- **Task requirements**
In exact form, please repeat the records from their opening line down to the line with "Given: Select the Child Lock Function label", including that line.

- **Source records**
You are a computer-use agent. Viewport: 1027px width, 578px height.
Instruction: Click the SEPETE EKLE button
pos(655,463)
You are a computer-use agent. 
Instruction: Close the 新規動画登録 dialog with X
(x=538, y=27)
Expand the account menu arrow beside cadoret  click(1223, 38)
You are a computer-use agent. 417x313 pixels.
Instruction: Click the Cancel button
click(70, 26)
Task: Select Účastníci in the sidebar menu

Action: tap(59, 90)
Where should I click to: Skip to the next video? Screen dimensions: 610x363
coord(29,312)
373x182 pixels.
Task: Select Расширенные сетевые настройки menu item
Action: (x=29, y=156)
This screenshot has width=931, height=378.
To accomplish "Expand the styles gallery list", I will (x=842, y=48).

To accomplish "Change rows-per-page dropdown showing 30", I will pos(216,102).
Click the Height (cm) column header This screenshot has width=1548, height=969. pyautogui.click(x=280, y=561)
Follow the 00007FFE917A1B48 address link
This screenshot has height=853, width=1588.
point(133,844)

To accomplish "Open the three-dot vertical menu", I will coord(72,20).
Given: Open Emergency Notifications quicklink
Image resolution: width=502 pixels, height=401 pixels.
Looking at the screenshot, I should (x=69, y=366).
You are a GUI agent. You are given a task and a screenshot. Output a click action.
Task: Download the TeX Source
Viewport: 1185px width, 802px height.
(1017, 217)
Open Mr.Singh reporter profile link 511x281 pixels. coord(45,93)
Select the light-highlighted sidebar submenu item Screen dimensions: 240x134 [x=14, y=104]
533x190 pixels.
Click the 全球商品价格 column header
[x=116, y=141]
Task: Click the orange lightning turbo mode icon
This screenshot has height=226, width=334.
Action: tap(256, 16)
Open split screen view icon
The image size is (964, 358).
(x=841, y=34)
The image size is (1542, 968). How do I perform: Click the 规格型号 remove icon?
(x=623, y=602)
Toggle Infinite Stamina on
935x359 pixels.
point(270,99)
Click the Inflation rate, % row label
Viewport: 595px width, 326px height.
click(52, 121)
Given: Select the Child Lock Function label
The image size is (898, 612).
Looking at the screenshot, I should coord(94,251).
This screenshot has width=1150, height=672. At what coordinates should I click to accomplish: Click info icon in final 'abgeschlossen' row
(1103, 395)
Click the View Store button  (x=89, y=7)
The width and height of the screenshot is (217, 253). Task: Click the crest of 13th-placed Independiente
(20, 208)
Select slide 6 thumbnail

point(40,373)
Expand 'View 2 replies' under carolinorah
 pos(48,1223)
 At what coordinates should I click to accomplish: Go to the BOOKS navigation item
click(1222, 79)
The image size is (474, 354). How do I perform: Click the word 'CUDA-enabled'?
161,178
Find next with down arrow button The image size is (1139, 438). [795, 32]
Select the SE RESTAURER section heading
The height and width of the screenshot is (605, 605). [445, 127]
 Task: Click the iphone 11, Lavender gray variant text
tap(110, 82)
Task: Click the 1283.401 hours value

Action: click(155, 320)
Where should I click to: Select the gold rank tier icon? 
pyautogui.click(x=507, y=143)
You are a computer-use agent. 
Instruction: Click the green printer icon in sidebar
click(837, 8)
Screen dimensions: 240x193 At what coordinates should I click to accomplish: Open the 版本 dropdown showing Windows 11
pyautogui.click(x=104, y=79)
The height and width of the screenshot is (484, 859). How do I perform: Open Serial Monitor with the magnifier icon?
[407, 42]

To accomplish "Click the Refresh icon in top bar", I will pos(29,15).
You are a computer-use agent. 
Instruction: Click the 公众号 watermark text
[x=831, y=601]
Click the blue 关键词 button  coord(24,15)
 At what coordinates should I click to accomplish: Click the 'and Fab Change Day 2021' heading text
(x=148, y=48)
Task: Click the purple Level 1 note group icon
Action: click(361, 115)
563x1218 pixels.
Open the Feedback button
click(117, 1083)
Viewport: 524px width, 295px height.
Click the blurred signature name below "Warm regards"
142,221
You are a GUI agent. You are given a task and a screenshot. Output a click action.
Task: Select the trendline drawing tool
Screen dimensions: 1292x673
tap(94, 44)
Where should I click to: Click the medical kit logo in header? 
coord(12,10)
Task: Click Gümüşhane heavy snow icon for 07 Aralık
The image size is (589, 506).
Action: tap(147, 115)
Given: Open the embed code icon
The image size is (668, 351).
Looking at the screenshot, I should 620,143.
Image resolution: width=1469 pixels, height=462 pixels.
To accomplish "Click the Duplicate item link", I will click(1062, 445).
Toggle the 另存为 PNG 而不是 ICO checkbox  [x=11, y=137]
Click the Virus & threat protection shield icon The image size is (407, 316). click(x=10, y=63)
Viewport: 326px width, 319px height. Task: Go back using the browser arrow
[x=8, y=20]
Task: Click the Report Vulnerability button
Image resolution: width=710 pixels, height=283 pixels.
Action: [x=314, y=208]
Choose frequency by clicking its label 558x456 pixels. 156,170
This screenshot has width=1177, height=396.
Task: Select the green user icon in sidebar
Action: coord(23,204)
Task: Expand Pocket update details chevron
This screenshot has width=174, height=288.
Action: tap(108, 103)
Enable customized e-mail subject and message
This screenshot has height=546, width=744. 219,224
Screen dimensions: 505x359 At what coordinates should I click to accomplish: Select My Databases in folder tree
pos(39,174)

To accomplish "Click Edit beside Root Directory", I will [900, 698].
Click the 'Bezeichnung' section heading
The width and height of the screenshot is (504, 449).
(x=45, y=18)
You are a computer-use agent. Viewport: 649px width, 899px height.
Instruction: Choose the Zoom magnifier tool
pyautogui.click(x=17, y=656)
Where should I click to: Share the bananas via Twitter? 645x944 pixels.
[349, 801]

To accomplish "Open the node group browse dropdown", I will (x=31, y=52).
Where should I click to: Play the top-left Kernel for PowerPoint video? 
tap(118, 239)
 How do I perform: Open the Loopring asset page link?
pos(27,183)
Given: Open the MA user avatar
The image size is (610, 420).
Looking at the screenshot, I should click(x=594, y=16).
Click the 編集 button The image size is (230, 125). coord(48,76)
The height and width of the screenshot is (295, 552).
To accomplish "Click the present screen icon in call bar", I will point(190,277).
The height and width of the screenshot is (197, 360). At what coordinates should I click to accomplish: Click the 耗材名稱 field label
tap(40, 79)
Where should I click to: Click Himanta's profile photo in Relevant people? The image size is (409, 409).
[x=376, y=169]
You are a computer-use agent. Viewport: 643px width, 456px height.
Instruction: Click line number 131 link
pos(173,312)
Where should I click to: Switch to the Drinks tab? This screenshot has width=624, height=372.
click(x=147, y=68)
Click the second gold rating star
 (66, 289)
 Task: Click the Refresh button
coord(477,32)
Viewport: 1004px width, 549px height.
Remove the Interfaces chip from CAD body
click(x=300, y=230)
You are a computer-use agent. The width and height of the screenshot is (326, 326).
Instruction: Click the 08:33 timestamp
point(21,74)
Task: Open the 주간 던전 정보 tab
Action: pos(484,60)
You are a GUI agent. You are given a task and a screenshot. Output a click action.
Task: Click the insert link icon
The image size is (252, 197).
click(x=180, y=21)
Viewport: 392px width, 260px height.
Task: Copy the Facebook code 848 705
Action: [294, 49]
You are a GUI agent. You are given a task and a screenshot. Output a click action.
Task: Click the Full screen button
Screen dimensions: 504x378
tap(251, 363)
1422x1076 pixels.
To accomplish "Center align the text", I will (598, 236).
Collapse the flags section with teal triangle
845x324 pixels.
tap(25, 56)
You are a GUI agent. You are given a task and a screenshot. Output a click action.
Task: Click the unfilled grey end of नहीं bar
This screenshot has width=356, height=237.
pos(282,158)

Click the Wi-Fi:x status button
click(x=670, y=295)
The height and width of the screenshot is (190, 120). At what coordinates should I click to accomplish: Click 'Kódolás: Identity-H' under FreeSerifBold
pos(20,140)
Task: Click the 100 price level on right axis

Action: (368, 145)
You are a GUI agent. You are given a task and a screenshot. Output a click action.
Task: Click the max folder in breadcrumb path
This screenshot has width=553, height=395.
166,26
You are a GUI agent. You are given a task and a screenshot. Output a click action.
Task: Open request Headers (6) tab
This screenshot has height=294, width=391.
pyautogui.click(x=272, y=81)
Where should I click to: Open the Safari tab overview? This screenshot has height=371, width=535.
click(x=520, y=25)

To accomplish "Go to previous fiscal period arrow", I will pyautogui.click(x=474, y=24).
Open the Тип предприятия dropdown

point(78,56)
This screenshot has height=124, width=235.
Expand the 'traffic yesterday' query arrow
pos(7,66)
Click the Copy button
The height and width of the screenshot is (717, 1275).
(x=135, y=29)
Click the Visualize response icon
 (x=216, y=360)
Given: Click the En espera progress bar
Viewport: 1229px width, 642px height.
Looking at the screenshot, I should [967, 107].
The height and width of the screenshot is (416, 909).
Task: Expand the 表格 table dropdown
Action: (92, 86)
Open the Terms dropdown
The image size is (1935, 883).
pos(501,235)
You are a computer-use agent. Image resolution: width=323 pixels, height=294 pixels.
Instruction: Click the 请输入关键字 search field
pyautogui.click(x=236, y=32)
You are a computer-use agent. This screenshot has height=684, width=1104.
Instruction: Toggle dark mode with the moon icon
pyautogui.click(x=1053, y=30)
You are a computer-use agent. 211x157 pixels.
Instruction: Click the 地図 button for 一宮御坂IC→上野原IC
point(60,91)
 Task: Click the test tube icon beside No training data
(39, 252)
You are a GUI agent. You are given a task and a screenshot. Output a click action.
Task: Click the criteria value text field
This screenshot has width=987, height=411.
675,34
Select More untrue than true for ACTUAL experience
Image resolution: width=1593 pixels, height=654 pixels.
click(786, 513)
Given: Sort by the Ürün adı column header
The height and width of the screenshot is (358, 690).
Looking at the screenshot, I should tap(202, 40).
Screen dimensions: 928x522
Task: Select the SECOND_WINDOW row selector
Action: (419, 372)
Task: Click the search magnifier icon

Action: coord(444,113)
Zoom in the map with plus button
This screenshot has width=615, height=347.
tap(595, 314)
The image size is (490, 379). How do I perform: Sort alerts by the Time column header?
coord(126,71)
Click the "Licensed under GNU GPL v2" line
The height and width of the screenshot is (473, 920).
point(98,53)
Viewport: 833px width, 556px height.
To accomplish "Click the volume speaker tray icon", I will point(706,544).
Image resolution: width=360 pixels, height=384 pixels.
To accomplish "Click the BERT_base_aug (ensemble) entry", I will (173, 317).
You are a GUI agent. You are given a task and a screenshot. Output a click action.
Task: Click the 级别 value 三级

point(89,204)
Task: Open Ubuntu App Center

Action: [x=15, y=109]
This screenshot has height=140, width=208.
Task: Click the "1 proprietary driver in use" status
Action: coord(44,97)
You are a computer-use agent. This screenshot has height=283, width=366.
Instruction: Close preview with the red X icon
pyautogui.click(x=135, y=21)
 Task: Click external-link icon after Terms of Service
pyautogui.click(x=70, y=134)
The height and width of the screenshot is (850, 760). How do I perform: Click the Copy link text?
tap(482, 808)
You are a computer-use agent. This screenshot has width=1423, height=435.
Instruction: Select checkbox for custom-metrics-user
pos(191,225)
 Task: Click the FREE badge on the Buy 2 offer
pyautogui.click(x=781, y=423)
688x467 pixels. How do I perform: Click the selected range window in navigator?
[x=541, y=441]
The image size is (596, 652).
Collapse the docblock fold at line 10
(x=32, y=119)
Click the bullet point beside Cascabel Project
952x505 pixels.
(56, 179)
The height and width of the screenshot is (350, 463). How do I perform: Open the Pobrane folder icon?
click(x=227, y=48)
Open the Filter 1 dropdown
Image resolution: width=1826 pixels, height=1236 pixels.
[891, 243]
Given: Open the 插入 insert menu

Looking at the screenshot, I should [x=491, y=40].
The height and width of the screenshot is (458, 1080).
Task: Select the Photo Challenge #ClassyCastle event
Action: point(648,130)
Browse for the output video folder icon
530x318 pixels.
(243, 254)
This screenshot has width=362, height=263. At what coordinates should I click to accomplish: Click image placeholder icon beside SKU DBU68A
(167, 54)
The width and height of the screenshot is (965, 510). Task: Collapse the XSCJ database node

- **Response box**
You are a computer-use agent. Viewport: 1027px width, 578px height.
Instruction: Click the SEPETE EKLE button
pos(655,463)
You are a computer-use agent. 
Instruction: Close the 新規動画登録 dialog with X
(x=538, y=27)
Expand the account menu arrow beside cadoret  click(1223, 38)
You are a computer-use agent. 417x313 pixels.
Instruction: Click the Cancel button
click(70, 26)
Task: Select Účastníci in the sidebar menu

Action: tap(59, 90)
Where should I click to: Skip to the next video? Screen dimensions: 610x363
coord(29,312)
373x182 pixels.
Task: Select Расширенные сетевые настройки menu item
Action: (x=29, y=156)
This screenshot has width=931, height=378.
To accomplish "Expand the styles gallery list", I will (x=842, y=48).

To accomplish "Change rows-per-page dropdown showing 30", I will pos(216,102).
Click the Height (cm) column header This screenshot has width=1548, height=969. pyautogui.click(x=280, y=561)
Follow the 00007FFE917A1B48 address link
This screenshot has height=853, width=1588.
point(133,844)

To accomplish "Open the three-dot vertical menu", I will coord(72,20).
Given: Open Emergency Notifications quicklink
Image resolution: width=502 pixels, height=401 pixels.
Looking at the screenshot, I should (x=69, y=366).
You are a GUI agent. You are given a task and a screenshot. Output a click action.
Task: Download the TeX Source
Viewport: 1185px width, 802px height.
(1017, 217)
Open Mr.Singh reporter profile link 511x281 pixels. coord(45,93)
Select the light-highlighted sidebar submenu item Screen dimensions: 240x134 [x=14, y=104]
533x190 pixels.
Click the 全球商品价格 column header
[x=116, y=141]
Task: Click the orange lightning turbo mode icon
This screenshot has height=226, width=334.
Action: tap(256, 16)
Open split screen view icon
The image size is (964, 358).
(x=841, y=34)
The image size is (1542, 968). How do I perform: Click the 规格型号 remove icon?
(x=623, y=602)
Toggle Infinite Stamina on
935x359 pixels.
point(270,99)
Click the Inflation rate, % row label
Viewport: 595px width, 326px height.
click(52, 121)
Given: Select the Child Lock Function label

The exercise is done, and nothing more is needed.